======== Passage for review

That week we met with the Cancer Center to go over my treatment plan. I had been given so much advice that it was hard to know what to do, but I trusted my doctor and I appreciated the way the local team had worked hard to get my results quickly. They were ready to move ahead and so was I. I just wanted this thing out of me!
Then my world came crashing down, again. Just before I was supposed to begin chemotherapy, we learned the astonishing news that our insurance did not cover cancer treatments. What?! Isn’t that why you have insurance? We were in shock. We are essentially self-employed so do not have the benefit of employee-provided insurance or the luxury of being part of a group plan. I knew that we had a high deductible, in spite of high monthly premiums, but I never imagined this! If I felt like I couldn’t breathe when I received my diagnosis, this was another level of gut-punch!
It was a toss-up between the disease, or my pending financial collapse, as to which was causing more stress. My kids were nearing college age and we were suddenly slammed with medical bills that I knew we could never pay. But my worker bees quietly confided with one another and were suddenly set into motion! In a matter of hours there was a Go Fund Me set up. I was reluctant for them to do this because I already felt embarrassed about having breast cancer, even more so that I couldn’t pay for treatments. But I pushed my pride aside. People from different chapters of my life contributed. It was amazing. Although there was a stress-inducing delay to get started with treatment, between the fund and our savings account, I was able to get started.
We live in rural Western Oregon. My nurse navigator suggested that I apply for Treatment Access Program (TAP) to help cover the travel expenses for my long drive. I had no idea that such a program existed, but it was certainly a gift to have some of my gas costs covered.

================
======== Provided material

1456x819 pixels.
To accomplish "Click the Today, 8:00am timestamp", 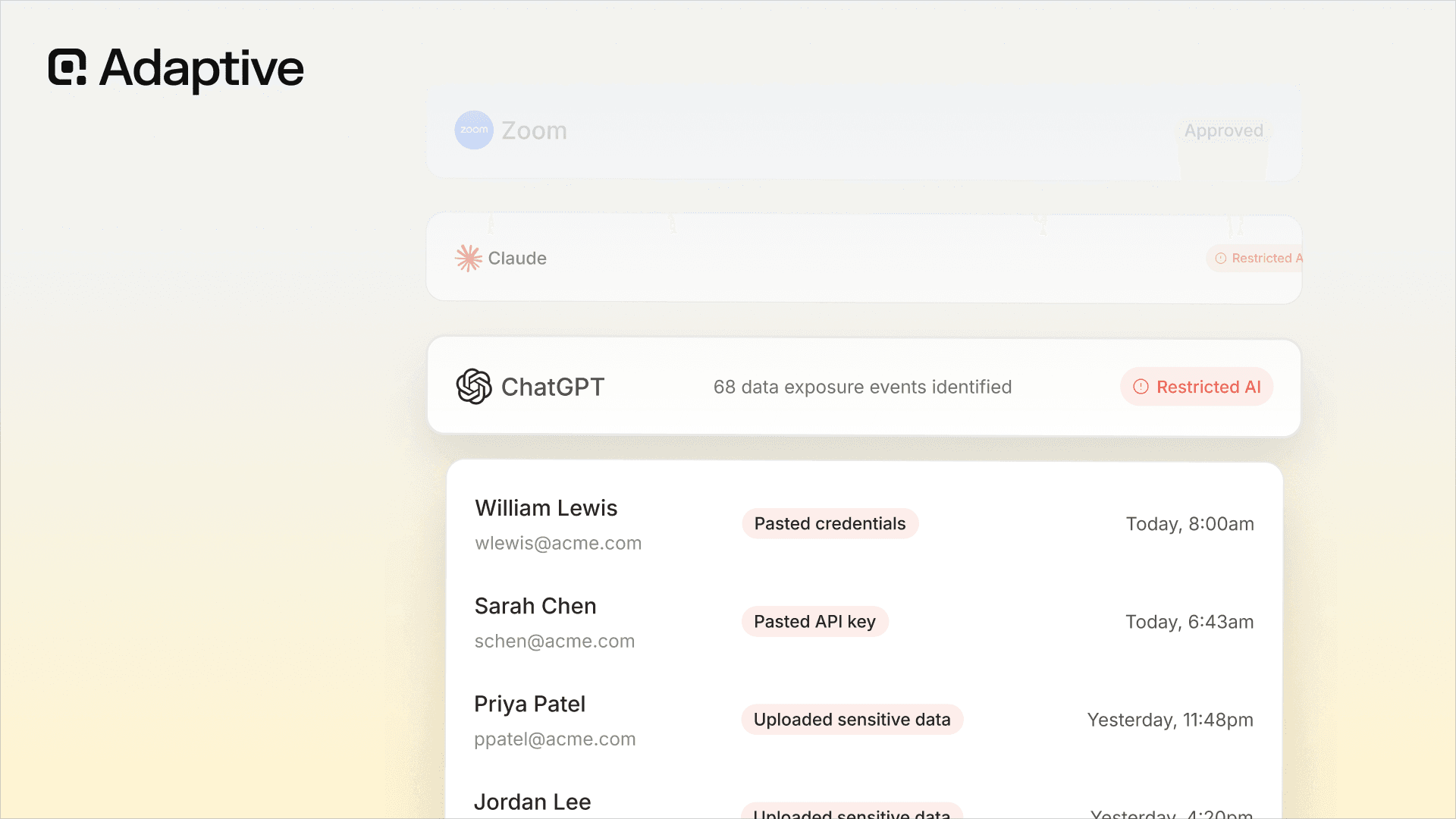I will 1190,524.
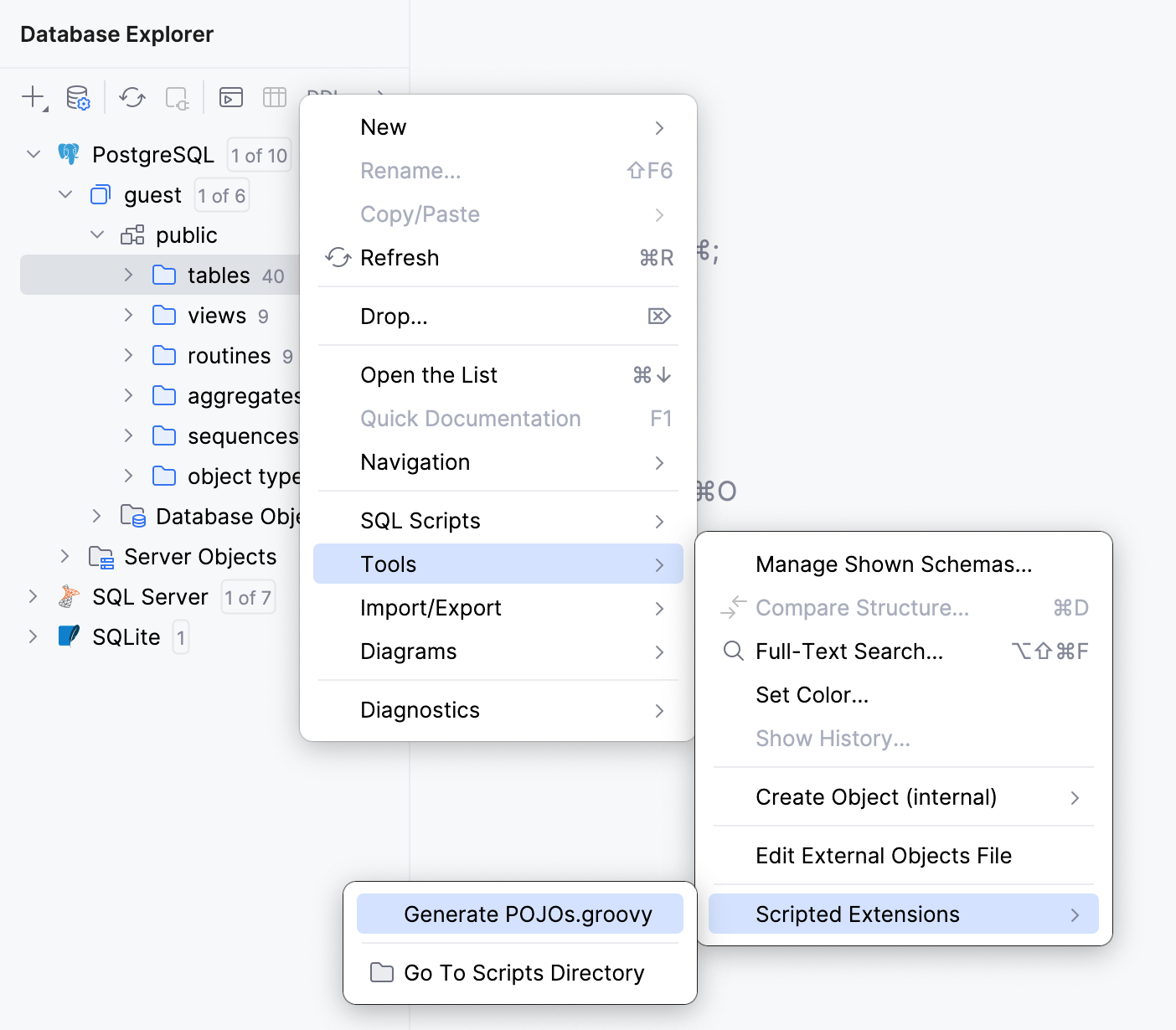
Task: Open a query console via the toolbar icon
Action: (x=230, y=97)
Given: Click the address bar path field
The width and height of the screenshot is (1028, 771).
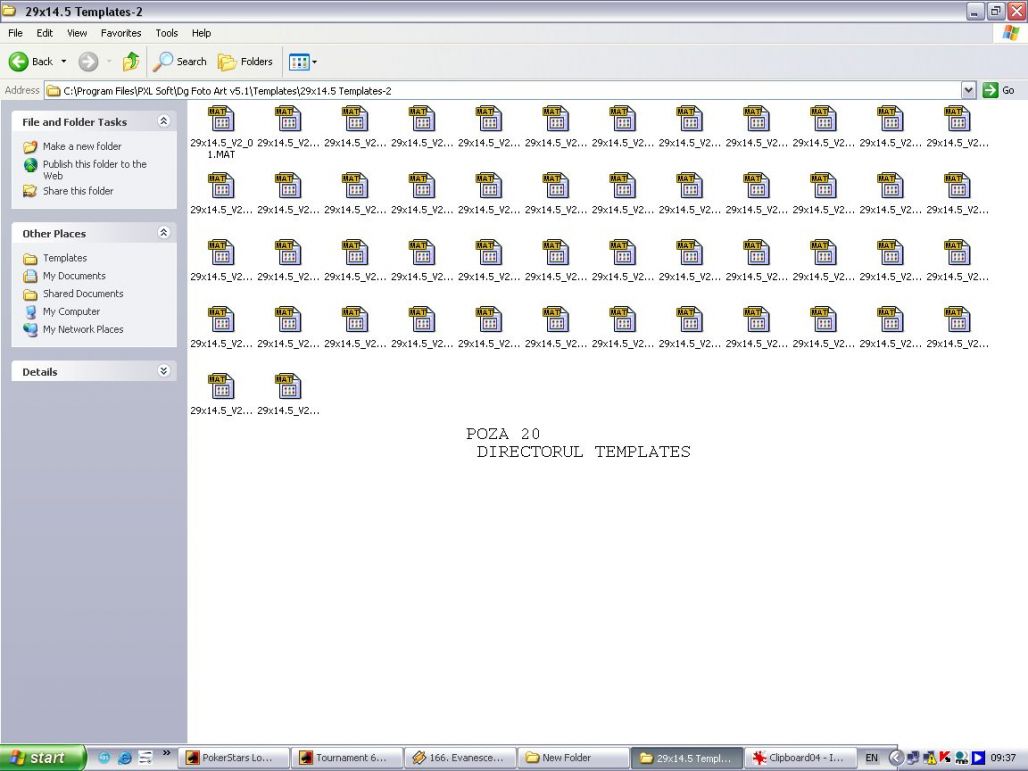Looking at the screenshot, I should (x=500, y=91).
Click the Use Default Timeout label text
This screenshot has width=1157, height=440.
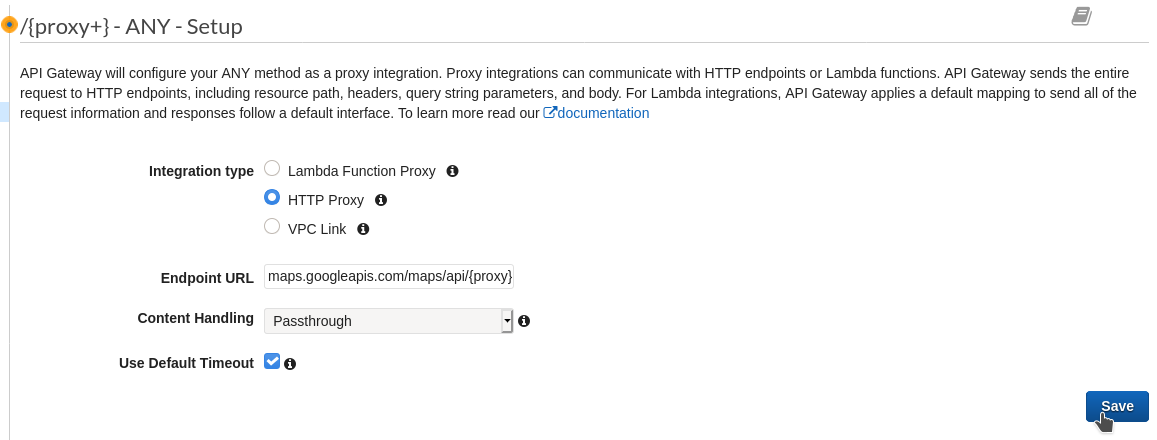pyautogui.click(x=186, y=363)
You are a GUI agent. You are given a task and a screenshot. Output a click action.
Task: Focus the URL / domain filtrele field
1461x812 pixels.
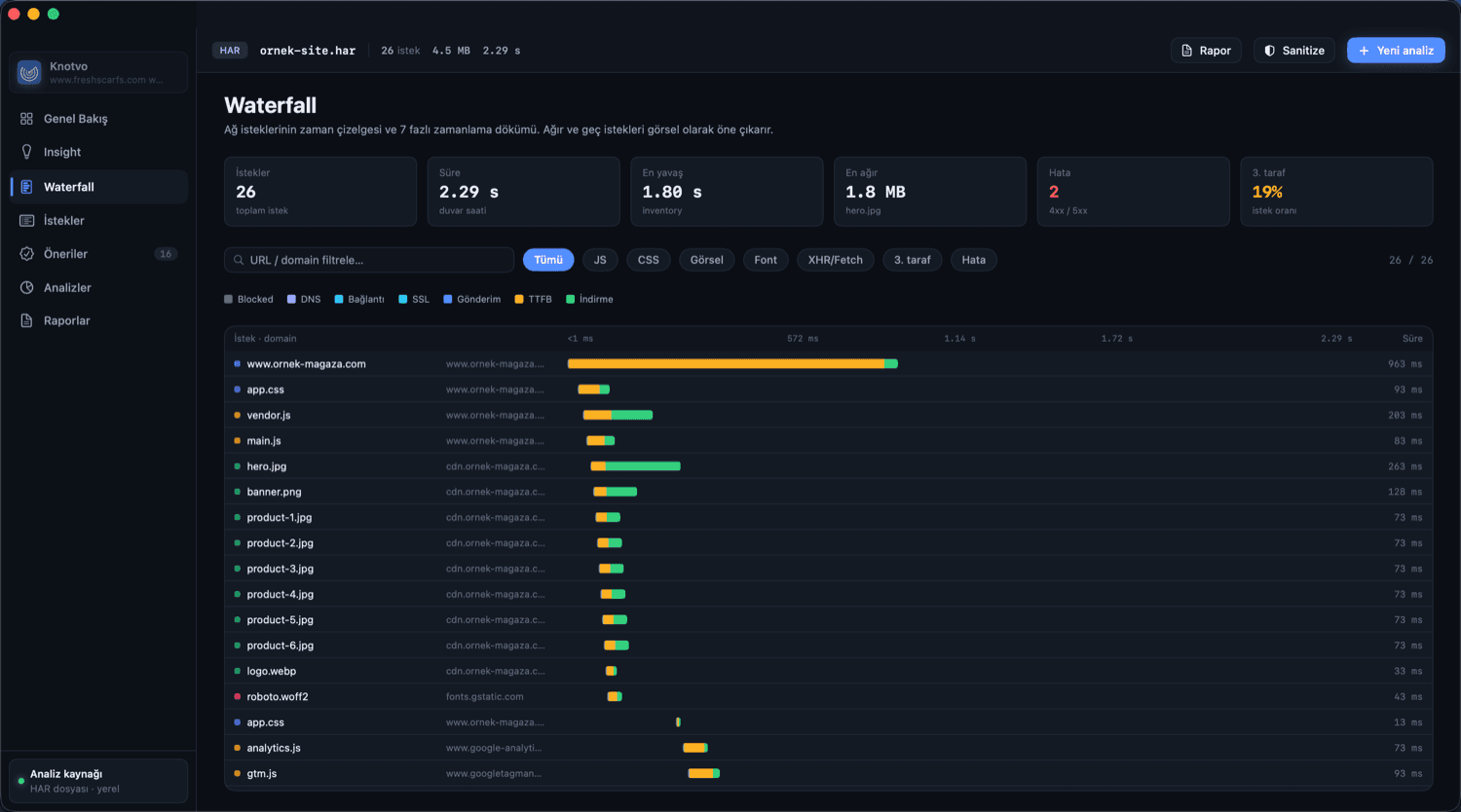click(x=369, y=260)
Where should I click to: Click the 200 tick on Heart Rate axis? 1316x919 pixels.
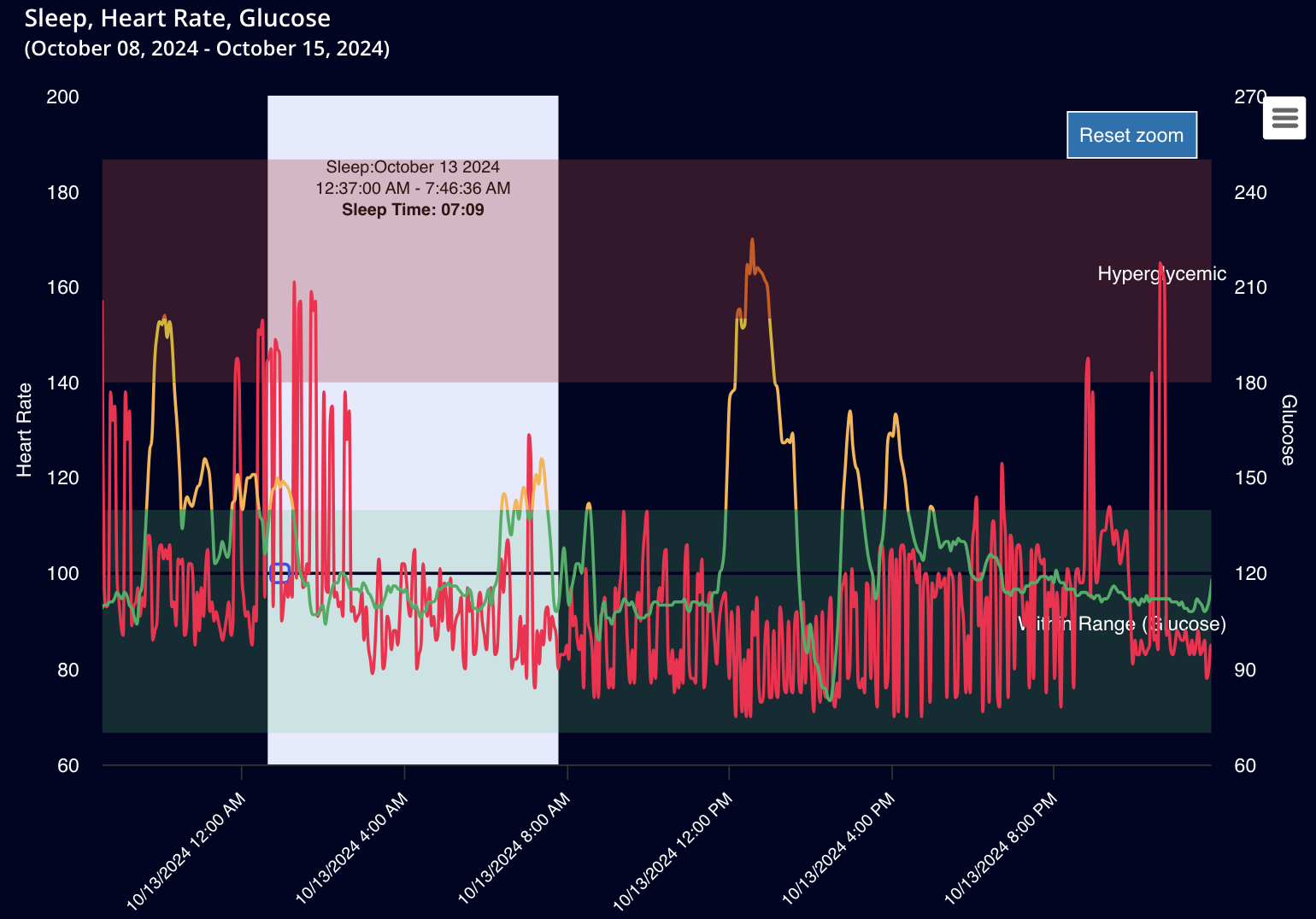coord(62,97)
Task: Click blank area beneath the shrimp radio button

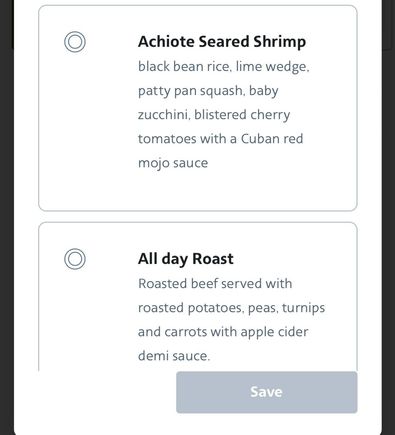Action: pyautogui.click(x=75, y=127)
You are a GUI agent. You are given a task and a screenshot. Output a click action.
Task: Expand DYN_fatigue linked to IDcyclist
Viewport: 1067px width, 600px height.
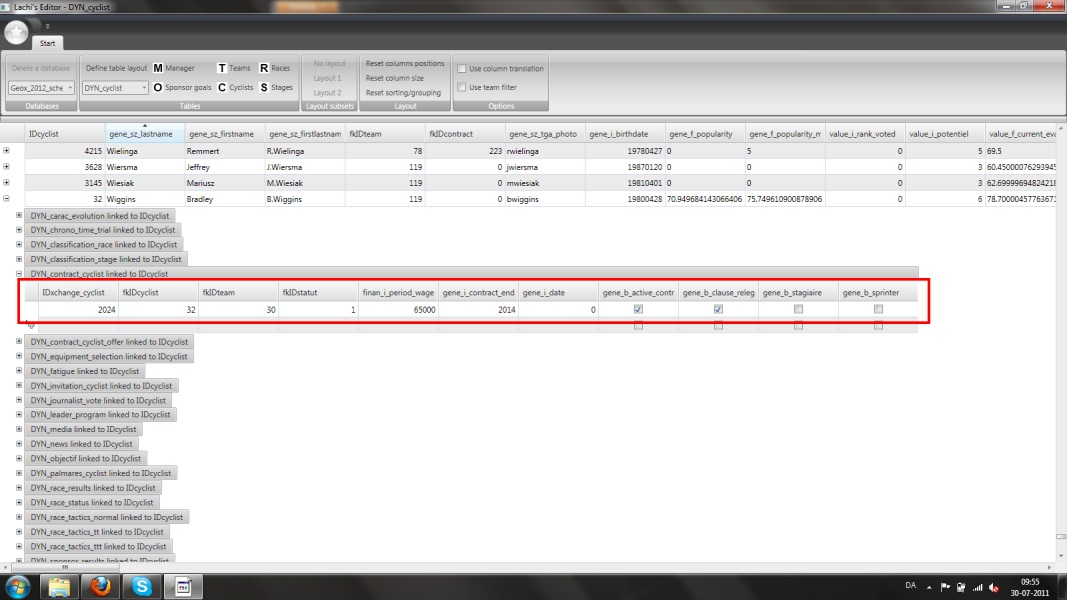click(x=21, y=371)
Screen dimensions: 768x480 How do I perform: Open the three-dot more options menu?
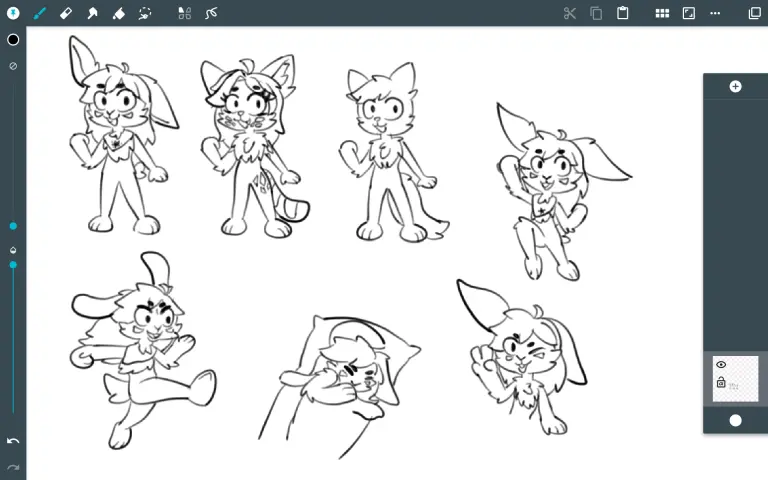[715, 13]
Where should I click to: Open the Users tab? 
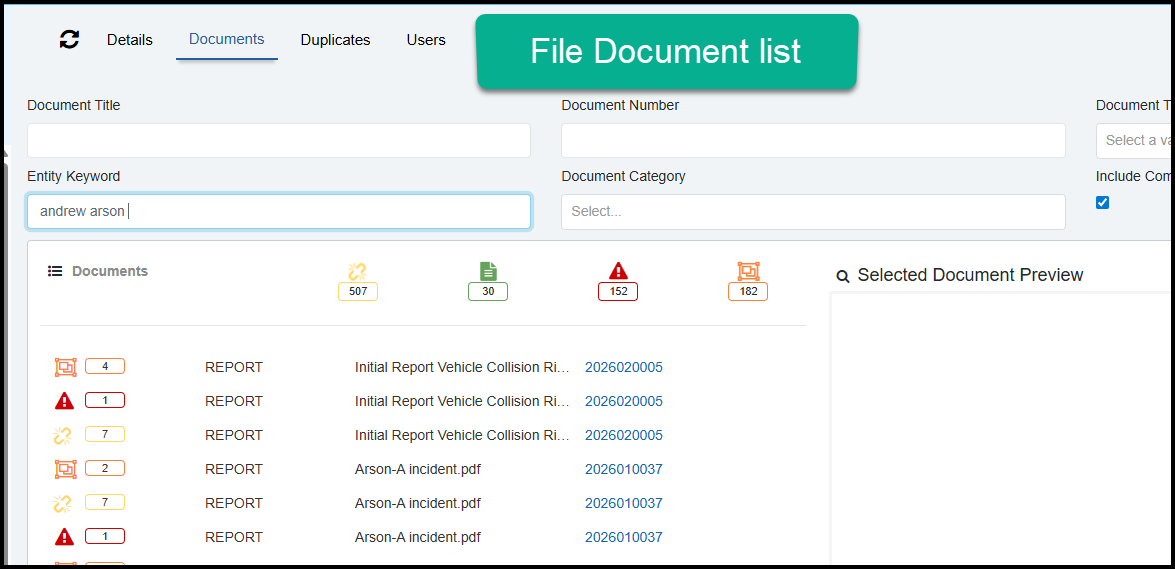pos(426,40)
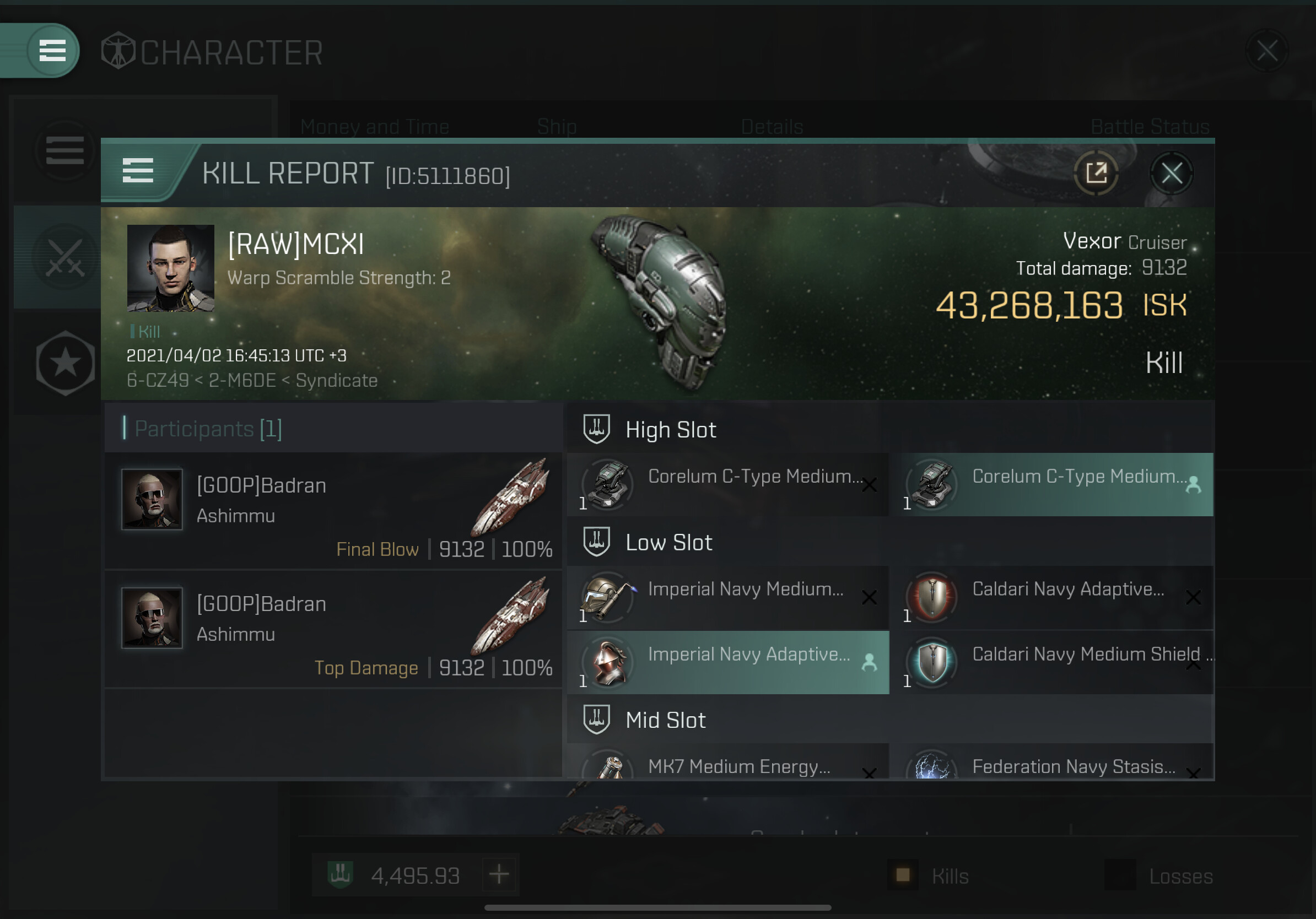This screenshot has width=1316, height=919.
Task: Open the Kill Report hamburger menu
Action: tap(138, 171)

================

:: What to do ::
(A) Copy out the passage from the cancer treatment story between "We live in rural" and "gas costs covered.", inclusive.
(B) Write the next part of the story about paying for cancer treatment, picking up after its final sentence.

:: Written responses ::
(A)
We live in rural Western Oregon. My nurse navigator suggested that I apply for Treatment Access Program (TAP) to help cover the travel expenses for my long drive. I had no idea that such a program existed, but it was certainly a gift to have some of my gas costs covered.

(B)
I suppose that I could look back and think of the last year as a nightmare, but I don’t. I see it as a time that I learned, really learned, how deeply I appreciate my community and how deeply I am loved. I was always taught to be humble so even writing that feels awkward, but I’m blessed to have been given this gift of time and love and awareness. Yes, it was scary and there were lots of tears and even some anger, but mostly I just felt loved and cared for, through programs such as TAP, I felt that love, even from strangers.
I also have to give a shout-out to the Cancer Center in McMinnville. What a lovely group of people! My nurses were fabulous and I even grew to enjoy my daily conversations with the radiation team! We discussed books and parenting and art! They were so positive and affirming, everyone! I was simply blown away by the support from Seeds of Hope and the With Courage support group. Caitlin from With Courage came and sat with me during my first chemo and she has been a constant resource for answering questions and finding creative and meaningful ways to support other cancer fighters and survivors!
I am deeply grateful for the outpouring of support that I have received during my journey. I hope to spread that love and joy back into the world going forward.